[Collected data]
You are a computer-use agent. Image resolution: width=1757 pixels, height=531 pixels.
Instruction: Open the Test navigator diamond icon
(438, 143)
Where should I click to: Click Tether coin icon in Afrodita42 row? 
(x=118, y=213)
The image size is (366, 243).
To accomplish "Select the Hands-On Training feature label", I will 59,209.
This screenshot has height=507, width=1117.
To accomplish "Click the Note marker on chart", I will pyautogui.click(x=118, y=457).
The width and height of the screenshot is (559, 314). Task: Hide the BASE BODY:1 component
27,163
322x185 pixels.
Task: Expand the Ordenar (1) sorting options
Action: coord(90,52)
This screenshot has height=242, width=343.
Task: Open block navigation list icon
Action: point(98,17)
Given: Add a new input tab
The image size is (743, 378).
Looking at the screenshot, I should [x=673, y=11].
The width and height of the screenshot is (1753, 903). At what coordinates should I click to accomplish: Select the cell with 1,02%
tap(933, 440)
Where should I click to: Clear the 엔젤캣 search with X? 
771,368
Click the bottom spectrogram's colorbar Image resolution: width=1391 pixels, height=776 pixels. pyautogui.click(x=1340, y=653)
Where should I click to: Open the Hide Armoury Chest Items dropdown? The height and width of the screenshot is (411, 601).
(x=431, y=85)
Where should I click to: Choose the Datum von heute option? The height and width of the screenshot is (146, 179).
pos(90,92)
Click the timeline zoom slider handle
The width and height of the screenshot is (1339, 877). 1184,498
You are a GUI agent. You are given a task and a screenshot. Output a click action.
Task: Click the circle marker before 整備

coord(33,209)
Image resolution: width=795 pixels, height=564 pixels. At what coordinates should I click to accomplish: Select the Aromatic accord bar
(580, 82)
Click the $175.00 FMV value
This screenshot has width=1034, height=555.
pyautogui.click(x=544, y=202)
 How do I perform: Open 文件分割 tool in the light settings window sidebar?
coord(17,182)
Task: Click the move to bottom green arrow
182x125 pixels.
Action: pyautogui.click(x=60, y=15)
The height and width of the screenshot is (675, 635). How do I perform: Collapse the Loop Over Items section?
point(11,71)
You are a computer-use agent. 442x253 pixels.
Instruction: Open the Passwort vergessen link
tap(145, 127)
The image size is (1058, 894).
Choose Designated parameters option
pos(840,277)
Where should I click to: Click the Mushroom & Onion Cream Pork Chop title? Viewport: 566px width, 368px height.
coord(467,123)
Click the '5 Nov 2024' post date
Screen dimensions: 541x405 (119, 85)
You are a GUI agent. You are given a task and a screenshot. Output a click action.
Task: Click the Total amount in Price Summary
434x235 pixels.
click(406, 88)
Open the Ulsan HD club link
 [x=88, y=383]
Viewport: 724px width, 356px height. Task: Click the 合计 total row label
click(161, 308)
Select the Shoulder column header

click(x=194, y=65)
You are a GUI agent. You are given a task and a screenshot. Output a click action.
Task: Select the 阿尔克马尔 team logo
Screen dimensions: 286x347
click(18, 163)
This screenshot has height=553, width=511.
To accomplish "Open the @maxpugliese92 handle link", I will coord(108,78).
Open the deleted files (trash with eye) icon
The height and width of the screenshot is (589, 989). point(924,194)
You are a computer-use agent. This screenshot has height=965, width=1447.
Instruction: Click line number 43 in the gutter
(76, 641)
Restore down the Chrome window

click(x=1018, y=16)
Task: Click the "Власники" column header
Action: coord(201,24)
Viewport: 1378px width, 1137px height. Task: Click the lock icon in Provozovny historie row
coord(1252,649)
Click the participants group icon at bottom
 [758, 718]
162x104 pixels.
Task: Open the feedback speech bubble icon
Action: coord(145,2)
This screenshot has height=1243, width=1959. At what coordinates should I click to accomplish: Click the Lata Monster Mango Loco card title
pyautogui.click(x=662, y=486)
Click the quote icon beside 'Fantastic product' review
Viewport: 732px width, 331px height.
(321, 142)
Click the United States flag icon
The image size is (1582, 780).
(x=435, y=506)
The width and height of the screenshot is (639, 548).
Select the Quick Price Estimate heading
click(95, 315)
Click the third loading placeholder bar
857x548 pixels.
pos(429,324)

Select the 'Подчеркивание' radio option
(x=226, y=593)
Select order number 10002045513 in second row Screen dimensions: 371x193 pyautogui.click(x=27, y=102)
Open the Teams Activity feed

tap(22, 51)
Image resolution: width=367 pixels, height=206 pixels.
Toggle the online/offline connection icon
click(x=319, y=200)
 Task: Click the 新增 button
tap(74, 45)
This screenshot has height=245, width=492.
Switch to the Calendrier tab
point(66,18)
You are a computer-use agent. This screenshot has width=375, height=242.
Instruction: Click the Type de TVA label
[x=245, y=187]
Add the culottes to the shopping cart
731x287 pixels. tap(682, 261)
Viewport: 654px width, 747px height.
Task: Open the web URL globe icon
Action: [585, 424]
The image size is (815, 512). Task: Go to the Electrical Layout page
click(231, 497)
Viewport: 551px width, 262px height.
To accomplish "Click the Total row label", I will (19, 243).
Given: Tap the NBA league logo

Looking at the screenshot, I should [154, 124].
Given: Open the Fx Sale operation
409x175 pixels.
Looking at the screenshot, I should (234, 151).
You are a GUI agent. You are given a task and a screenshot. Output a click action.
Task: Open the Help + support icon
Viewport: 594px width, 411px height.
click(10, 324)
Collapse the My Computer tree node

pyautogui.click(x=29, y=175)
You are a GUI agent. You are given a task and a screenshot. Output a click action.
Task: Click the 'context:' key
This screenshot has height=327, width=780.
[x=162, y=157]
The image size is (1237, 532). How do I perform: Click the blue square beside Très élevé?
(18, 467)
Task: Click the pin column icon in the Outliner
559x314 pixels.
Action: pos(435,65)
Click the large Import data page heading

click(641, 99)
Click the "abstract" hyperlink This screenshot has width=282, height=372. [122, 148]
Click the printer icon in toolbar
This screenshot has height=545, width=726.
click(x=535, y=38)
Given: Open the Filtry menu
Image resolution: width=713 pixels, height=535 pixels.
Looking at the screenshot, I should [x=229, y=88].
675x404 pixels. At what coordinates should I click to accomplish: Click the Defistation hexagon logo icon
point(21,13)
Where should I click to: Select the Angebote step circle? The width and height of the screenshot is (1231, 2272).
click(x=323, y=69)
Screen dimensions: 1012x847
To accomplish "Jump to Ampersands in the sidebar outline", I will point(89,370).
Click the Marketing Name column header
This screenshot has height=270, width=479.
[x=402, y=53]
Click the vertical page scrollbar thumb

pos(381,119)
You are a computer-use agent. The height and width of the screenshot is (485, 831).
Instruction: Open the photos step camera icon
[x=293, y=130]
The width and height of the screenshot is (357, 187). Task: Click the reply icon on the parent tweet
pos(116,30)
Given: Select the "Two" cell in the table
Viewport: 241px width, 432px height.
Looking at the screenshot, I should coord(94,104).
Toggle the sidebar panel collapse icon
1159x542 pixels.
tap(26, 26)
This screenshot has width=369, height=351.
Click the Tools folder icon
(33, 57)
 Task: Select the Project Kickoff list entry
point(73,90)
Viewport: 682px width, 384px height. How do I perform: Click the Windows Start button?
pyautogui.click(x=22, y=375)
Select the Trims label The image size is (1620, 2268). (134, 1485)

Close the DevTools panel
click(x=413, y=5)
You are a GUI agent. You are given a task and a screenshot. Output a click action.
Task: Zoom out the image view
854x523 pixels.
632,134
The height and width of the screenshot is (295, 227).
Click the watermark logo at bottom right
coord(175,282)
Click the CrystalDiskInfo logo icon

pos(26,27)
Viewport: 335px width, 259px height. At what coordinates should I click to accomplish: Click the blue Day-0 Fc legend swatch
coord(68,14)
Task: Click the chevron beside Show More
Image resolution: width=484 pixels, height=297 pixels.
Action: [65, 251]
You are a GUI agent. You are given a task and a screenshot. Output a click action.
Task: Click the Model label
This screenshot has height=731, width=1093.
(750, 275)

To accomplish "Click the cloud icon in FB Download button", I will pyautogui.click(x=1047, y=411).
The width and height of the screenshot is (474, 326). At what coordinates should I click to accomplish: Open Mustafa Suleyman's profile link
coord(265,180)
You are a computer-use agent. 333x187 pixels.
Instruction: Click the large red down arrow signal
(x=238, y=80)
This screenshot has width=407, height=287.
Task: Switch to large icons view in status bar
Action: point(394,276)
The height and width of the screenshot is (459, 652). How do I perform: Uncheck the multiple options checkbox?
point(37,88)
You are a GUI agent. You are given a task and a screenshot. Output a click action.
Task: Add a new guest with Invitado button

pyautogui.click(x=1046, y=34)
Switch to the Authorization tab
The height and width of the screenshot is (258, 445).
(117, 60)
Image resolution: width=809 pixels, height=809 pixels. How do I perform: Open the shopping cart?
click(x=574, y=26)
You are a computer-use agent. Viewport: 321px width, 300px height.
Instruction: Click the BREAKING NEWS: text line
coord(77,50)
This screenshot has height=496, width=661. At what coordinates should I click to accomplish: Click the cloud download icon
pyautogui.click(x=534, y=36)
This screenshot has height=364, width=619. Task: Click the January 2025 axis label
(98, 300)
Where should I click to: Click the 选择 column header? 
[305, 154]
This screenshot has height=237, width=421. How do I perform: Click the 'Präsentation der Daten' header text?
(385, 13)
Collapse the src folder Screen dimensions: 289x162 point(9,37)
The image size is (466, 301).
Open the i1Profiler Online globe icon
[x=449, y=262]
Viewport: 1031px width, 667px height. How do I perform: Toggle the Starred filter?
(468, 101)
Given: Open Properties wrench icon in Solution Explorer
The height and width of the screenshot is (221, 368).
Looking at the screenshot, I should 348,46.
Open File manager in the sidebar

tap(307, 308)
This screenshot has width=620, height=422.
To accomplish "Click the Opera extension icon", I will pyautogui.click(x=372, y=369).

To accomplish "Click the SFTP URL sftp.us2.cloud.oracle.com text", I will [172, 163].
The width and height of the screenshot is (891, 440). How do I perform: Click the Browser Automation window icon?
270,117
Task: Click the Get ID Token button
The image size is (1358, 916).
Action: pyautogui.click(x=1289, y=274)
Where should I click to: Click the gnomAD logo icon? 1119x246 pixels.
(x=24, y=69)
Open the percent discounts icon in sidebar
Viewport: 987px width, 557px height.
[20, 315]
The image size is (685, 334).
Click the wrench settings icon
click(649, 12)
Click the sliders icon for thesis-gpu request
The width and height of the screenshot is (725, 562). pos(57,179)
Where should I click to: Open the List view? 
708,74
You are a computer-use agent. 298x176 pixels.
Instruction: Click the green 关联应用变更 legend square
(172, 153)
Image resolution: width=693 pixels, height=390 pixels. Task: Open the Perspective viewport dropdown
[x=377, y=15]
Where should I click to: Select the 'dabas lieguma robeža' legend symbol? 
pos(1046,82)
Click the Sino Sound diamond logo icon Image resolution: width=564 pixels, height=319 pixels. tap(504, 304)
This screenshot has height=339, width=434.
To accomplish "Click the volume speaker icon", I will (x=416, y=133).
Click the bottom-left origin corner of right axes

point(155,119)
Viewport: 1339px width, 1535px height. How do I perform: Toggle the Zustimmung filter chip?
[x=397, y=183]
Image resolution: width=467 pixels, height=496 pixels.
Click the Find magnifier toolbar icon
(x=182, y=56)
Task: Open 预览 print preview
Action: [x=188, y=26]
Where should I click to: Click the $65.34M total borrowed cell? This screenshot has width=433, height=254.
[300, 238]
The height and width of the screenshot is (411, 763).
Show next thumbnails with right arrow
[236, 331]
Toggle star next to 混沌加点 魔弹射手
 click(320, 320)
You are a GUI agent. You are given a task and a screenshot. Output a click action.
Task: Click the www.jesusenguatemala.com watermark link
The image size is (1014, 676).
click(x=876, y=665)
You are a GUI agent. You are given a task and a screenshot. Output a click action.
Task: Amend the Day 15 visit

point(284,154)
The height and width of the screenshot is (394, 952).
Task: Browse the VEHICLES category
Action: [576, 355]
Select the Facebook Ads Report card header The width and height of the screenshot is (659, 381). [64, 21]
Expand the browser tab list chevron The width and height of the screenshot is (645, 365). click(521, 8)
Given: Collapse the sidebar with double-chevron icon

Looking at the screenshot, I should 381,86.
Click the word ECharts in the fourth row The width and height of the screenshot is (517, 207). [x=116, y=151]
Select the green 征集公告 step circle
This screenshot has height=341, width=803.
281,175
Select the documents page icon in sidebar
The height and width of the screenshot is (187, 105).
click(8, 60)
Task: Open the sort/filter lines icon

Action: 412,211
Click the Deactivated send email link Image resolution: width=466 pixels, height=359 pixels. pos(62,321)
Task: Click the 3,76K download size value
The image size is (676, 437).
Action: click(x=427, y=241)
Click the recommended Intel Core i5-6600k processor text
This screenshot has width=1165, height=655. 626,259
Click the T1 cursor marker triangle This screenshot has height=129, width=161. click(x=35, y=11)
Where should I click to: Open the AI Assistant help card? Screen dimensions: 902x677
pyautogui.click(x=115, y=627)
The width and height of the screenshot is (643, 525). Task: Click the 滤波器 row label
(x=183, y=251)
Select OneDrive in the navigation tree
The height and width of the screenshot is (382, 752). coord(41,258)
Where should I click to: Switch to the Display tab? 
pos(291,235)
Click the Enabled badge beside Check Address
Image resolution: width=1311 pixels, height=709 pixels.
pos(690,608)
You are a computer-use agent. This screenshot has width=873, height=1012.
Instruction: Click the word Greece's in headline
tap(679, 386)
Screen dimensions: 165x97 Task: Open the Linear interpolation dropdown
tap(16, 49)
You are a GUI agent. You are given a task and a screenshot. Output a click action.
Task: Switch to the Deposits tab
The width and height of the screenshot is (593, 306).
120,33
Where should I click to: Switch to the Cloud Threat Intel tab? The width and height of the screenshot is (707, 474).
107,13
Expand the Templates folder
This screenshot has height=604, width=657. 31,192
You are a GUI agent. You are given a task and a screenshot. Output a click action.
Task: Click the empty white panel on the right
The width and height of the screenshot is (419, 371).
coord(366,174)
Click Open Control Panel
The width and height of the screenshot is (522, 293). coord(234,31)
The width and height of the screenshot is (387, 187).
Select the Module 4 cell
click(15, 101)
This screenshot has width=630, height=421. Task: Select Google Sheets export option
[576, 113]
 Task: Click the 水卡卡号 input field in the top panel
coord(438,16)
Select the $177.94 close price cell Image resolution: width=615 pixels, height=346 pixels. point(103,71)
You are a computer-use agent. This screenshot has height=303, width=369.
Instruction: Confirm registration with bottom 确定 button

§ **PROBLEM**
Transcribe, exactly and without additions, the lines of the records above, beginning with the line that contains "The width and height of the screenshot is (891, 440)." and ending with the line that contains "Select the Facebook", both included.

§ **SOLUTION FOR THIS EXERCISE**
The width and height of the screenshot is (891, 440). How do I perform: Click the Browser Automation window icon?
270,117
Task: Click the Get ID Token button
The image size is (1358, 916).
Action: pyautogui.click(x=1289, y=274)
Where should I click to: Click the gnomAD logo icon? 1119x246 pixels.
(x=24, y=69)
Open the percent discounts icon in sidebar
Viewport: 987px width, 557px height.
[20, 315]
The image size is (685, 334).
Click the wrench settings icon
click(649, 12)
Click the sliders icon for thesis-gpu request
The width and height of the screenshot is (725, 562). pos(57,179)
Where should I click to: Open the List view? 
708,74
You are a computer-use agent. 298x176 pixels.
Instruction: Click the green 关联应用变更 legend square
(172, 153)
Image resolution: width=693 pixels, height=390 pixels. Task: Open the Perspective viewport dropdown
[x=377, y=15]
Where should I click to: Select the 'dabas lieguma robeža' legend symbol? 
pos(1046,82)
Click the Sino Sound diamond logo icon Image resolution: width=564 pixels, height=319 pixels. tap(504, 304)
This screenshot has height=339, width=434.
To accomplish "Click the volume speaker icon", I will (x=416, y=133).
Click the bottom-left origin corner of right axes

point(155,119)
Viewport: 1339px width, 1535px height. How do I perform: Toggle the Zustimmung filter chip?
[x=397, y=183]
Image resolution: width=467 pixels, height=496 pixels.
Click the Find magnifier toolbar icon
(x=182, y=56)
Task: Open 预览 print preview
Action: [x=188, y=26]
Where should I click to: Click the $65.34M total borrowed cell? This screenshot has width=433, height=254.
[300, 238]
The height and width of the screenshot is (411, 763).
Show next thumbnails with right arrow
[236, 331]
Toggle star next to 混沌加点 魔弹射手
 click(320, 320)
You are a GUI agent. You are given a task and a screenshot. Output a click action.
Task: Click the www.jesusenguatemala.com watermark link
The image size is (1014, 676).
click(x=876, y=665)
You are a GUI agent. You are given a task and a screenshot. Output a click action.
Task: Amend the Day 15 visit

point(284,154)
The height and width of the screenshot is (394, 952).
Task: Browse the VEHICLES category
Action: [576, 355]
Select the Facebook Ads Report card header The width and height of the screenshot is (659, 381). [64, 21]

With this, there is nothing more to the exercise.